Nous y sommes arrivés à onze heures et demie. M. Ternaux occupe la maison de M. Necker, celle dans laquelle il reçut tant d’hommages, où sa disgrâce était si à la mode en 1781. L’avenue en est très longue ; elle est plantée d’un double rang d’arbres, mais comme elle est fort large, il en a fait semer en froment toute l’étendue, excepté le passage des voitures. Tout le rez-de-chaussée de sa maison était ouvert. Dans la salle à manger était un immense buffet, qui, depuis six heures du matin jusqu’à quatre, s’est toujours renouvelé, et où tout le monde recevait, pour prix de l’hospitalité qui lui était offerte, mille remerciements de l’avoir acceptée. J’ai vu un homme fort mal mis, couvert de sueur et de poussière, et qui sans doute voyageait à pied, entrer dans le vestibule d’un air humble et demander à un domestique s’il serait permis de demander un verre d’eau ; on l’a fait entrer dans la salle à manger, il y a été traité comme tous les autres, et il a mis dans sa poche, en s’en allant, deux pains et de la polenta pour faire neuf soupes, nouvelle invention de M. Ternaux, exposée dans un autre salon et qui donne aux pauvres une bonne soupe grasse pour un liard.

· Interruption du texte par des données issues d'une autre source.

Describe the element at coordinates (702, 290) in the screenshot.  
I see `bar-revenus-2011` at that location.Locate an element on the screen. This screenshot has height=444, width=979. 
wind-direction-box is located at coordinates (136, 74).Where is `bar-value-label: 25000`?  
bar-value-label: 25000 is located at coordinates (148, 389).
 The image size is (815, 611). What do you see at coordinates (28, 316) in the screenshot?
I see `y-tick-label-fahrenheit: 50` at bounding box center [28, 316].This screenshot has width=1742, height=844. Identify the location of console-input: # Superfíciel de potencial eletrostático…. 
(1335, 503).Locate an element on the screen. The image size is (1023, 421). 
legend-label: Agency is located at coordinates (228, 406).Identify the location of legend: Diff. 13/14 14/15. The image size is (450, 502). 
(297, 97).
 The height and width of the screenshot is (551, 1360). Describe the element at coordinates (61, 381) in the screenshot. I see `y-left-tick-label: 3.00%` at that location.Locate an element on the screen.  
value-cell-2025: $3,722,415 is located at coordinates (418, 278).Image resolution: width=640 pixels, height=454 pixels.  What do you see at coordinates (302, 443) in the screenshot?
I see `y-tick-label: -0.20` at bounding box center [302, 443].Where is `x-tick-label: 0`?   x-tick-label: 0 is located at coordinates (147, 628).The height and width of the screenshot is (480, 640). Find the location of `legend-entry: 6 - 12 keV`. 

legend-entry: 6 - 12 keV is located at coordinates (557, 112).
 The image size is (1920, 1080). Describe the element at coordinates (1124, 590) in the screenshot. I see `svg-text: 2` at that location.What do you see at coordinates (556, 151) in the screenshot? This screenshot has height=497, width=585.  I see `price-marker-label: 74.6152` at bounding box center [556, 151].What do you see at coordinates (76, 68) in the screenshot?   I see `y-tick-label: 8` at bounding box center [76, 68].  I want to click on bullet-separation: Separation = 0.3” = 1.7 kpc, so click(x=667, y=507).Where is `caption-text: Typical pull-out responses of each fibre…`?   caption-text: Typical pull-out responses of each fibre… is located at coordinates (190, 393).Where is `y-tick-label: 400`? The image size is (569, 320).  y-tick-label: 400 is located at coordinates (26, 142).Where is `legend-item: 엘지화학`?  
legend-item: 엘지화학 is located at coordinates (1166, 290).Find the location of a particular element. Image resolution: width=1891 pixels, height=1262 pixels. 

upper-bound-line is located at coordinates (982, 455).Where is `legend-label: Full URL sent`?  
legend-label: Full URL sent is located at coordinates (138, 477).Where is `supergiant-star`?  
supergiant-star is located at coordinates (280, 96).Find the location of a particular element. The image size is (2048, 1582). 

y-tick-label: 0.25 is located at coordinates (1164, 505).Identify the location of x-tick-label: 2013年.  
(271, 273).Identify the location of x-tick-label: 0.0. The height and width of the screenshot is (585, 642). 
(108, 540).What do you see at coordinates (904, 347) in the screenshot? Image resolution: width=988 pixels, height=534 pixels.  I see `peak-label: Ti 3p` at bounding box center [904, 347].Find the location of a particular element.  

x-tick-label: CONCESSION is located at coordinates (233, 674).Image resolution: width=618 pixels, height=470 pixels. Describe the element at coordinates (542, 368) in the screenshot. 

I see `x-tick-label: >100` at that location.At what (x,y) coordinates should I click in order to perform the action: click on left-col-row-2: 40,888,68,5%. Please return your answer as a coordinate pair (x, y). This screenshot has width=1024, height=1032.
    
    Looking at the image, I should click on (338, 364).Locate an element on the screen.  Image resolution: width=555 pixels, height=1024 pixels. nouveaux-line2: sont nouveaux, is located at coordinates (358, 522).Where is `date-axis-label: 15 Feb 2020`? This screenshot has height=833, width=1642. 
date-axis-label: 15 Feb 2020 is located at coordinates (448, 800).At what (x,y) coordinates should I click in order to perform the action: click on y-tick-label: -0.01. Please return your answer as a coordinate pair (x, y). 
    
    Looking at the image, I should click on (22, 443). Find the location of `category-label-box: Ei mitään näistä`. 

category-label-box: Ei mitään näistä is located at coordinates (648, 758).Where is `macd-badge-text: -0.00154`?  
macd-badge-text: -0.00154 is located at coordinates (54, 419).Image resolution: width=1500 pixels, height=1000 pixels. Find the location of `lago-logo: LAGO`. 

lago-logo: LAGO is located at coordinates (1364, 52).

On a vendu les chèvres ; les silos ont été ouverts ; on a trouvé le blé qui, depuis trois ans, y était renfermé en très bon état. M. Ternaux nous a conduits lui-même à la manufacture de schalls de cachemire ; il a expliqué les machines avec beaucoup de simplicité ; tous ses ouvriers, hommes, femmes et enfants, ont l’air de l’adorer. Dans un autre salon de sa maison était l’exposition des produits de cette manufacture : de beaux schalls, des robes,

  1. Liste de proscription dressée par le Gouvernement de Napoléon au moment des Cent-Jours.
  2. M. Ternaux, fait baron par Louis XVIII en 1819, était un industriel et un philanthrope ; il avait établi d’importantes manufactures de tissage des laines à Sedan et Louviers, introduit en France les chèvres du Thibet et la fabrication de châles de cachemire dits « ternaux ». Il fut député de Paris en 1818 et 1827 et mourut en 1833.